I found it a very nest of atheism. There was a particular temperance hotel where “freethinkers” congregated. This hotel had a hall connected with it, and in this hall the proprietor encouraged meetings every Sunday, at which papers were read, lectures given, or discussions held. These were mostly of an “infidel” complexion, but addresses on any subject were welcomed, debate usually following. It was suggested to me that I should give a lecture in the place. It was a poor place at which to present the Gospel of the Kingdom. Still, as there was no door of utterance anywhere, and I strongly recognised the obligation to make the truth known, I consented after a while, and wrote a lecture, which I delivered on a certain Sunday afternoon, in 1858, to this audience of unbelievers.
It was gloomy work in a gloomy place; for the hall was not large, the seats were rough, and the hearers were of that heavy, lack-lustre aspect which seems to belong to atheism. One of the chief speakers had a coarse, nasal voice, that gurgled out of his throat in a repulsive manner. The repulsiveness to me, perhaps, lay more in the steady, self-confident scorn of religion in which he aped the style of candour, while discoursing on his “soobjaict.” It was a horrible memory for a long time. The chairman, who seemed to have a leaning in faviyr if the Bible, but with a sort of patronising manner that seemed to say, “I wish I could believe. I am sorry it is all nonsense.” If I recollect, it was at his request that I gave the lecture. He opened the meeting by reading the second chapter of Titus, which he pronounced as fine a piece of moral teaching as they could find anywhere. He then called upon their friend to let him hear what he had to say, which the chairman understood was something new. I have the lecture now which I had got ready for them – at least, I had it some time ago. The members of the Birmingham Christadelphian Young Men’s Improvement Society, hearing of it some years ago, obtained possession of the manuscript, and I have not seen it since.
The criticisms passed upon it were not very definite. They mostly took the shape of expressing inability to know what the speaker had been driving at. That anything came of it I never heard. I had to be satisfied in having employed an opportunity which I never felt encouraged to use again.

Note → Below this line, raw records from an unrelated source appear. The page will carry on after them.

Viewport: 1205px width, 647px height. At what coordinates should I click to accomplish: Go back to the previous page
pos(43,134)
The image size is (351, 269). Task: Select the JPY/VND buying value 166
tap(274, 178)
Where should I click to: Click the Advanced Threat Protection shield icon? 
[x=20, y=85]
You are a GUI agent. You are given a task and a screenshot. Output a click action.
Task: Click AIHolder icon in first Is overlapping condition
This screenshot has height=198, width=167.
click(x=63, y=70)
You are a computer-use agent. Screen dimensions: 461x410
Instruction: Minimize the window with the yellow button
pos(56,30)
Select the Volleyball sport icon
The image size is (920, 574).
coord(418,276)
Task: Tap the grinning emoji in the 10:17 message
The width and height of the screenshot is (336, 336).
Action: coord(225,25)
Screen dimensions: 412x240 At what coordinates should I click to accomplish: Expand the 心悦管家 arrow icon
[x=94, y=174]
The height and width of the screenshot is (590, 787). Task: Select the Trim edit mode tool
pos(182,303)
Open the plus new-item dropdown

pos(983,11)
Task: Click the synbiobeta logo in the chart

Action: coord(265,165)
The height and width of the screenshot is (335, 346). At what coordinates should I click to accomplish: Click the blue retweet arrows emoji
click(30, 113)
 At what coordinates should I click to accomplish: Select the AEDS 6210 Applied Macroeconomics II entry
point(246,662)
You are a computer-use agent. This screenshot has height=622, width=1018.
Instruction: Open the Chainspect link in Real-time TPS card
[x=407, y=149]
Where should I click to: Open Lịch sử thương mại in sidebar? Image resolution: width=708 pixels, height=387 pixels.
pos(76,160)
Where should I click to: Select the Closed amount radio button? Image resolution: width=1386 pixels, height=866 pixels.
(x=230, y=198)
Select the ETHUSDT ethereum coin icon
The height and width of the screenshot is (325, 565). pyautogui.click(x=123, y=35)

On another occasion, in the same town, in another temperance hotel, by the importunity of an old man, who had become interested in the truth, I consented to hold debate with an Irishman on the immortality of the soul. The meeting took place in the public room of the hotel. The Irishman was brimming with the buffoonery that seems native to the principal portion of his race. He had nothing in the way of argument except appeals to the “fahther-rs,” by which he by no means meant Abraham, Isaac, and Jacob, and the prophets, but certain ecclesiastic drivellers, whose names at the time were more or less new to me – Origen, Tertullian, Justin Martyr, and the rest. He had nothing to say to the scriptural argument. At the same time he did not like it, and told the chairman (the old man before referred to, who was known to them all as the promoter of the meeting), that they were not particularly obliged to him. He (the old man) could not argue the question himself, but, like Balaam, had brought his ass to do the speaking for him – a sally that of course pleased the low auditory that crowded the room.